Signal Processing and Machine Learning on Graphs: A Filter based Perspective.
Ph.D. Mario Coutiño
Mario Coutiño received his M.Sc. and Ph.D. degree (cum laude) in electrical engineering from the Delft University of Technology, Delft, The Netherlands, in July 2016 and April 2021, respectively. Since 2020, he has been a Signal Processing and Machine Learning Researcher with the Netherlands Organisation for Applied Scientific Research (TNO) in the fields of Radar and Sonar sensing. He has held temporally positions with Thales Netherlands, during 2015, and Bang & Olufsen, during 2016. He was Visiting Researcher with RIKEN AIP and with the Digital Technological Center, University of Minnesota, in 2018 and 2019, respectively. His research interests include array and graph signal processing , optimization theory, machine learning and sensing technology. He was recipient of the CONACYT excellence scholarship, of the Best Student Paper Award at IEEE CAMSAP 2017, of the EDA RTI Papers Award 2023, of the NATO SET 318 Best Paper Award and of the IEEE Signal Processing Society Best PhD Dissertation Award 2023.
Keynote talk description:
Graphs are a classical mathematical tool that have been applied to solve various problem in domains ranging from network resource allocation to image processing.
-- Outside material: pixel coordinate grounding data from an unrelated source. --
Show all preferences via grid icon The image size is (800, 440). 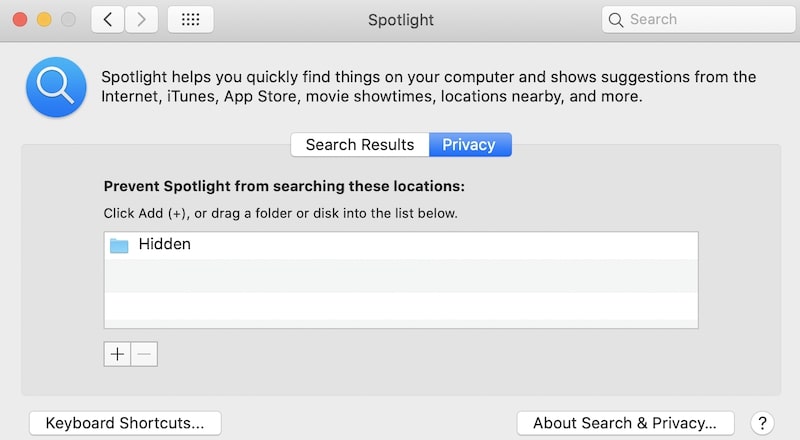click(190, 20)
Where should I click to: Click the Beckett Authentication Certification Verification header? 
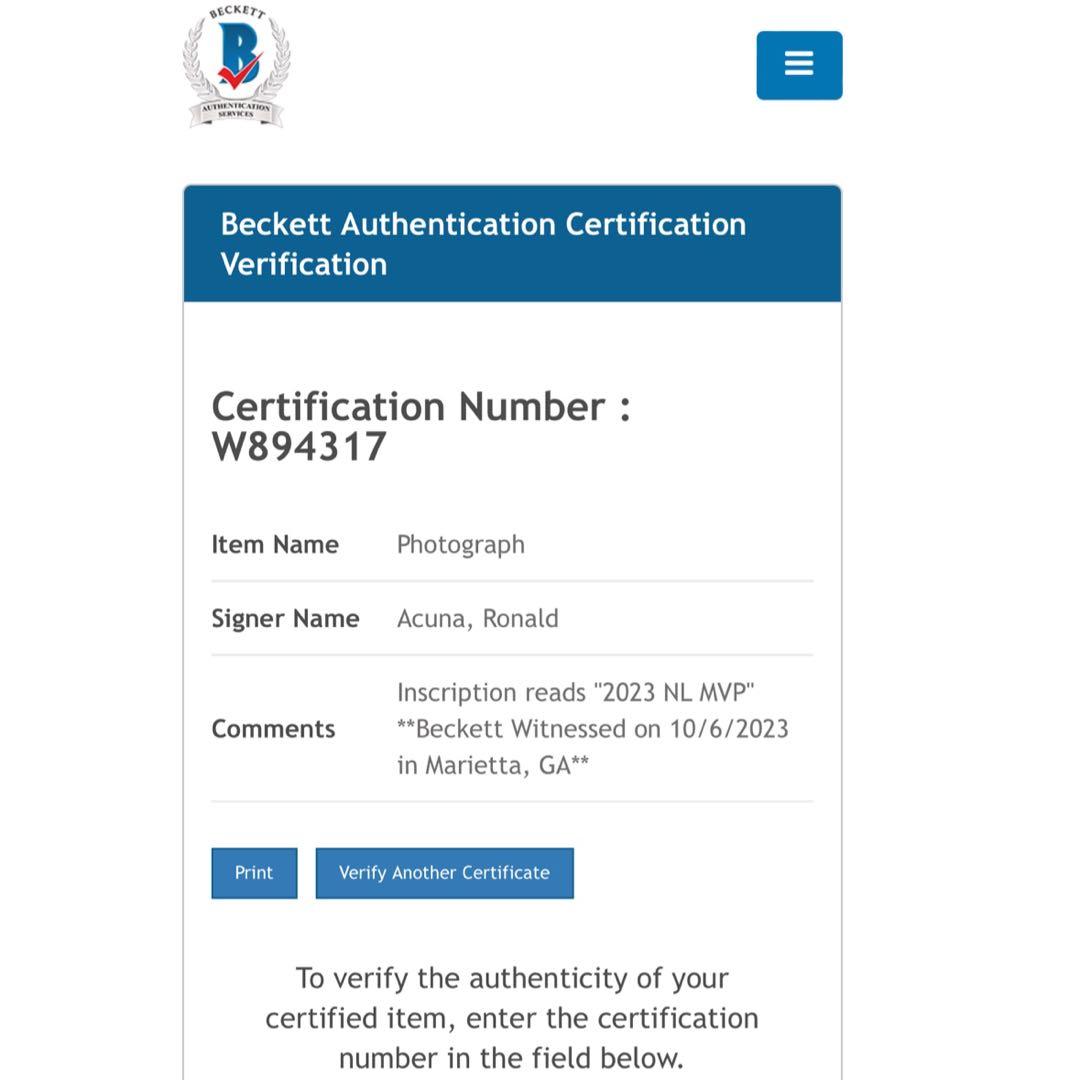(483, 243)
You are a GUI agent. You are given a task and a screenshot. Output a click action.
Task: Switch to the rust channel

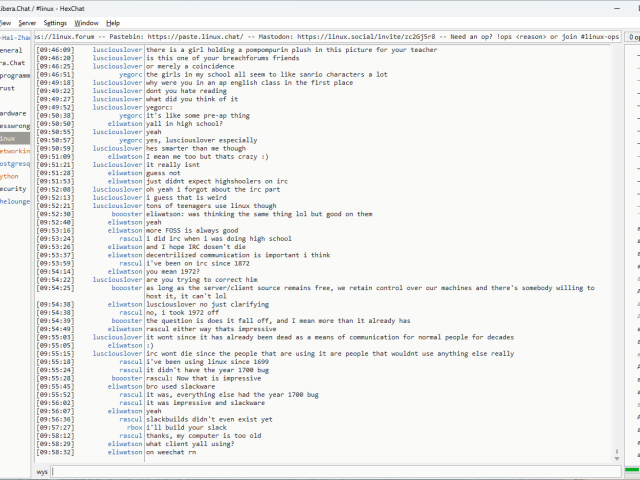point(8,88)

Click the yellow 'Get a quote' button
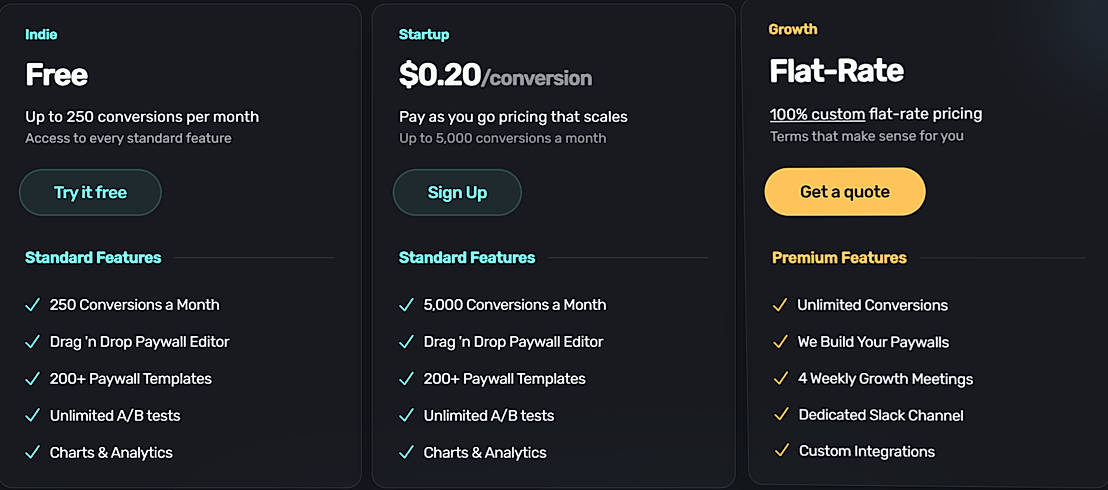(844, 191)
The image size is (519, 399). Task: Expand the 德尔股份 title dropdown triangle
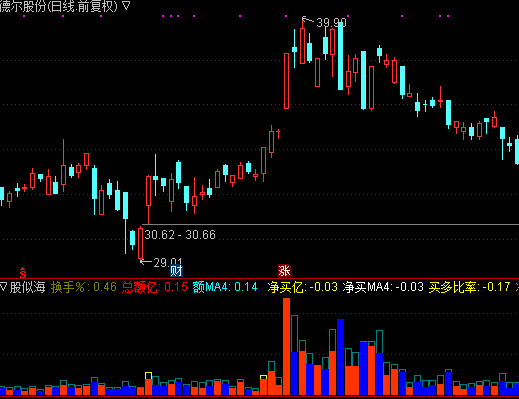point(126,6)
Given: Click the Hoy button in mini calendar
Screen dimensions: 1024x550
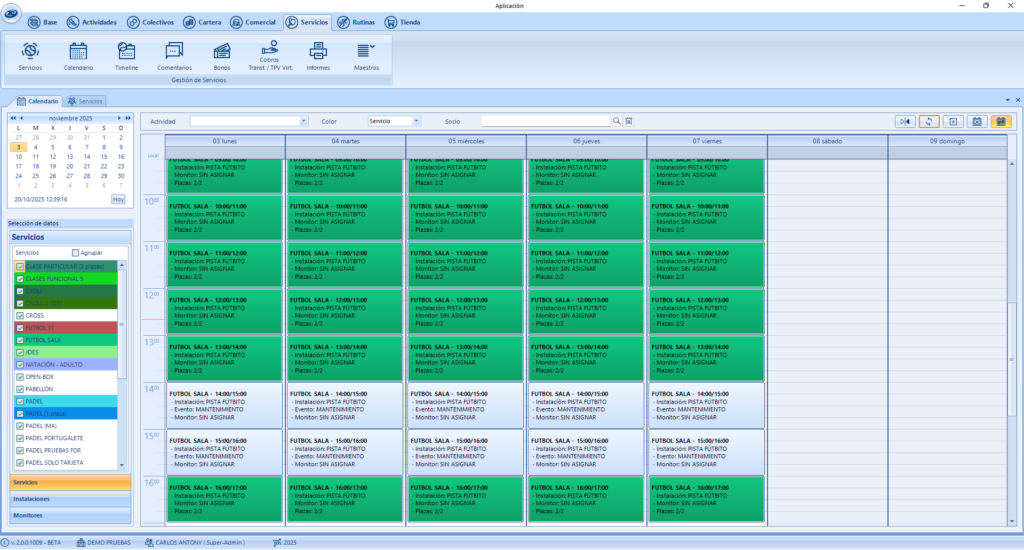Looking at the screenshot, I should point(118,199).
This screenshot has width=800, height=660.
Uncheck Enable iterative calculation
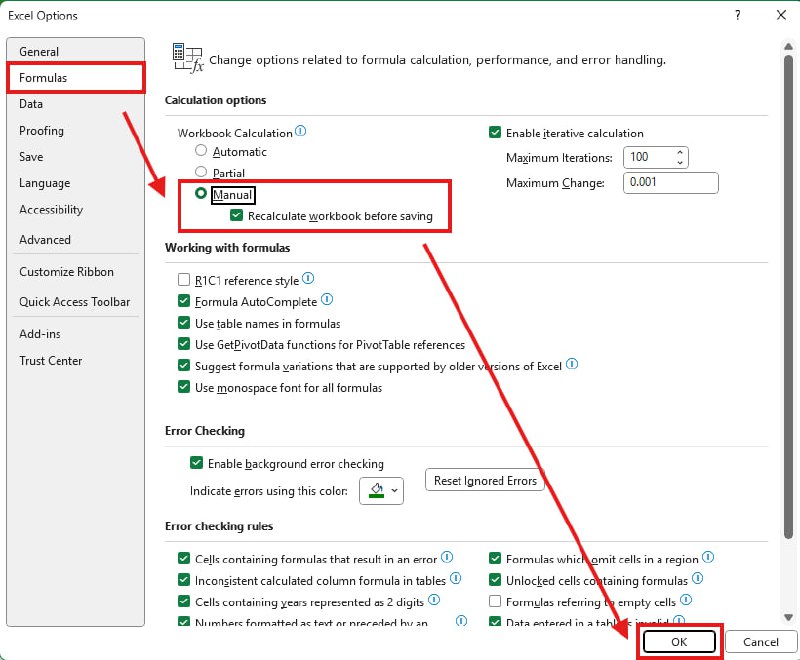[x=494, y=132]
In the last decade, the development of extensions of signal processing techniques to data defined on graphs, such as that emanating from social networks, have complemented the well-stablish ideas of spectral graph theory. This has resulted in the consolation of Graph Signal Processing theory for the analysis and manipulation of signals defined on graphs. This talk will explore the fundamentals of graph filters, the workhorse of graph signal processing, and their efficient distributed implementations through applications in signal processing. Additionally, it will discuss how graph filters are applied in machine learning problems through the so-called graph convolutional networks and provide a look to current challenges and opportunities.